▸ Work instructions:
In the data below, count how many lines contain "Collapse" and give that number by itself.
- Opening Delimiter -
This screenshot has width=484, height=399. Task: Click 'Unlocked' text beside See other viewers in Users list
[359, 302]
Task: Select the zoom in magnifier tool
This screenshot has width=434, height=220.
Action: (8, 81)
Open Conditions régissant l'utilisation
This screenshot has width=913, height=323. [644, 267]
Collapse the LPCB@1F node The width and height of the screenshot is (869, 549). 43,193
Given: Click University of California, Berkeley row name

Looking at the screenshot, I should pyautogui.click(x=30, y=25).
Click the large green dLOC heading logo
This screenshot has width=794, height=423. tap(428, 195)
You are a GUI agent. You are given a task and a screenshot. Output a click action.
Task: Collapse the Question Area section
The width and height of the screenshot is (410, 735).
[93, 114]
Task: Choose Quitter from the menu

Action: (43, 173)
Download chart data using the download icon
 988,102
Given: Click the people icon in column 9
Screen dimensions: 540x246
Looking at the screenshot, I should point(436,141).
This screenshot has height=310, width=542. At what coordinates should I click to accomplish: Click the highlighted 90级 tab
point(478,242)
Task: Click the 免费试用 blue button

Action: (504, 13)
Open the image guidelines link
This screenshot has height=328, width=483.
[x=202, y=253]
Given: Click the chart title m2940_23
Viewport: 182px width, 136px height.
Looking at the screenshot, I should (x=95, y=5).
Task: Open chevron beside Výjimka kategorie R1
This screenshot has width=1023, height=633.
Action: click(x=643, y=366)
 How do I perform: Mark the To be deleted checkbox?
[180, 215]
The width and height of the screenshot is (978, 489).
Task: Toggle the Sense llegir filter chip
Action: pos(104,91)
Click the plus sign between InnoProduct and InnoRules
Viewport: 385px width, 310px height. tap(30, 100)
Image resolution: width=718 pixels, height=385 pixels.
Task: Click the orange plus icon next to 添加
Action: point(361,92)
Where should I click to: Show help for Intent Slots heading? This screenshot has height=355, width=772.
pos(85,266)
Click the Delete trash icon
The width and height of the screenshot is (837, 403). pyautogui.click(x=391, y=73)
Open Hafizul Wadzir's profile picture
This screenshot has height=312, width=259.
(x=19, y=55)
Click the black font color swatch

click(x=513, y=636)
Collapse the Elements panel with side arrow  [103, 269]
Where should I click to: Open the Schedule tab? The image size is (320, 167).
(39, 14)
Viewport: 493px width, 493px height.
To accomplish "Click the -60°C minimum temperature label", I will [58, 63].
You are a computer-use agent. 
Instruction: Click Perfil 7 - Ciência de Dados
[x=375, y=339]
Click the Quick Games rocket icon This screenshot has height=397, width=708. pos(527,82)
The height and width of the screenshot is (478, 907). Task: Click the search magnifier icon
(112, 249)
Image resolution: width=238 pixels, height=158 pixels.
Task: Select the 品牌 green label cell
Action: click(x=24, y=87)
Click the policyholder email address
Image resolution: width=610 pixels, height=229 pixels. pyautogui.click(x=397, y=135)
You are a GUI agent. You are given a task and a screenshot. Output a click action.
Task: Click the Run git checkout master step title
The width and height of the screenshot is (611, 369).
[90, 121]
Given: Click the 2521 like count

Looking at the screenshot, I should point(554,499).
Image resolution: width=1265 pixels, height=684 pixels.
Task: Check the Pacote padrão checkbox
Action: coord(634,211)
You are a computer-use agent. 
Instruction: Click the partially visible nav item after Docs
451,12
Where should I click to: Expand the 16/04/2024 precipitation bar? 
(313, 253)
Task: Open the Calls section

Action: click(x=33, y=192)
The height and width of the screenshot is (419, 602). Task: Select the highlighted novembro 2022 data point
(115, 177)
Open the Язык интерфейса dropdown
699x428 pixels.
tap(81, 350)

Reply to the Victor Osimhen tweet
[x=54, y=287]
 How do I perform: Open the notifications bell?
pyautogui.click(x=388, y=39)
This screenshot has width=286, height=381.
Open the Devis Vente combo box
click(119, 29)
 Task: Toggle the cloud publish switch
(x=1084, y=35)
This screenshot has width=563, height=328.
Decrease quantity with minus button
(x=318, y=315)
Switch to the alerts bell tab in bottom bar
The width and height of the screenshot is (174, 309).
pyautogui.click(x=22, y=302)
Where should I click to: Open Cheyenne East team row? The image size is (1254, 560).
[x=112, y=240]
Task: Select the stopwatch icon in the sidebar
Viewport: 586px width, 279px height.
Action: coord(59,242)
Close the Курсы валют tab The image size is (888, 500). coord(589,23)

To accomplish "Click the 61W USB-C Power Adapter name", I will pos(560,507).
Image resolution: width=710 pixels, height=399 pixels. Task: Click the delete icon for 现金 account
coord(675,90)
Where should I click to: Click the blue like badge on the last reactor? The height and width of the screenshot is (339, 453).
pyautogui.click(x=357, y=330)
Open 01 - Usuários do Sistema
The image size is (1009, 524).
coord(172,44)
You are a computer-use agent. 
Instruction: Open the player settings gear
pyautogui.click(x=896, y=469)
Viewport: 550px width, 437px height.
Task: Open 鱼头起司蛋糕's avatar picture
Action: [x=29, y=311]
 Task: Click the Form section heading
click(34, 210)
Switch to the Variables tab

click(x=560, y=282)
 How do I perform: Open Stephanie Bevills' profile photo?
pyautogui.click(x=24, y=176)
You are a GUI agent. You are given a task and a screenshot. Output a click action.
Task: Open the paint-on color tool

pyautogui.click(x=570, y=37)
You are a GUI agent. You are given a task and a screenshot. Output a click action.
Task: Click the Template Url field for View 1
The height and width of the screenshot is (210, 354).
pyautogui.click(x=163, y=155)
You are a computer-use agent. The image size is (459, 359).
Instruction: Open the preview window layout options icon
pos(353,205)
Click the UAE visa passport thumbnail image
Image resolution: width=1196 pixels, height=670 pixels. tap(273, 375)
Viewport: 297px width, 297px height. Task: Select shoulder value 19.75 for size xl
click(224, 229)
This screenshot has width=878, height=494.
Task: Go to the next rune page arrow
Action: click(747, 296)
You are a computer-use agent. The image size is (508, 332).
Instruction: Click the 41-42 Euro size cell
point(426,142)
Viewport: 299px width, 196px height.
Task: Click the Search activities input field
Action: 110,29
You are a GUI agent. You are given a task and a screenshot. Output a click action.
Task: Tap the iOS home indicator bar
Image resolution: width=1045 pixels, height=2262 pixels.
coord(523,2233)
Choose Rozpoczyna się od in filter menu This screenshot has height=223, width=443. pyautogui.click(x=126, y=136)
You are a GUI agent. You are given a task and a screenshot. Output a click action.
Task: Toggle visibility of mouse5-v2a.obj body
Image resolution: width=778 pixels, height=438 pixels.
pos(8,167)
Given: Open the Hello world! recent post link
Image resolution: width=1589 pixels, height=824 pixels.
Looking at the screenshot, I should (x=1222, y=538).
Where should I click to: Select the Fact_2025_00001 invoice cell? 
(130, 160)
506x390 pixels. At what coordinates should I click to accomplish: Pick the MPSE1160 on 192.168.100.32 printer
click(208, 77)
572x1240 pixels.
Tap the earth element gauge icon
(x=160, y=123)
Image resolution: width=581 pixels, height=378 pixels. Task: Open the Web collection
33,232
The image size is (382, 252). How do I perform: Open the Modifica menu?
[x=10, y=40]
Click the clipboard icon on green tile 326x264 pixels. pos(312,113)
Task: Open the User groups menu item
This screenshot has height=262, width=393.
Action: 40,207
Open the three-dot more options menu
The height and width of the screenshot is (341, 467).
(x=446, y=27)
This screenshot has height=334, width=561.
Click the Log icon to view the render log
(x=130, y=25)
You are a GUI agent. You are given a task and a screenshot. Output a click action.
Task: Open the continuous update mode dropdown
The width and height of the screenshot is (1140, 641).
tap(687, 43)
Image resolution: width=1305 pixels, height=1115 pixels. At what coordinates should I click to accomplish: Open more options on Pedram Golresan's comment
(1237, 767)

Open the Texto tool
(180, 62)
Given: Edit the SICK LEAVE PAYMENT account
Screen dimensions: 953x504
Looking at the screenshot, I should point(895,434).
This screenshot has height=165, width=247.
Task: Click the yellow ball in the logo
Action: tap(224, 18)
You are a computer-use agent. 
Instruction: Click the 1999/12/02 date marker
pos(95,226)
- Closing Delimiter -
▸ Response for this exercise:
3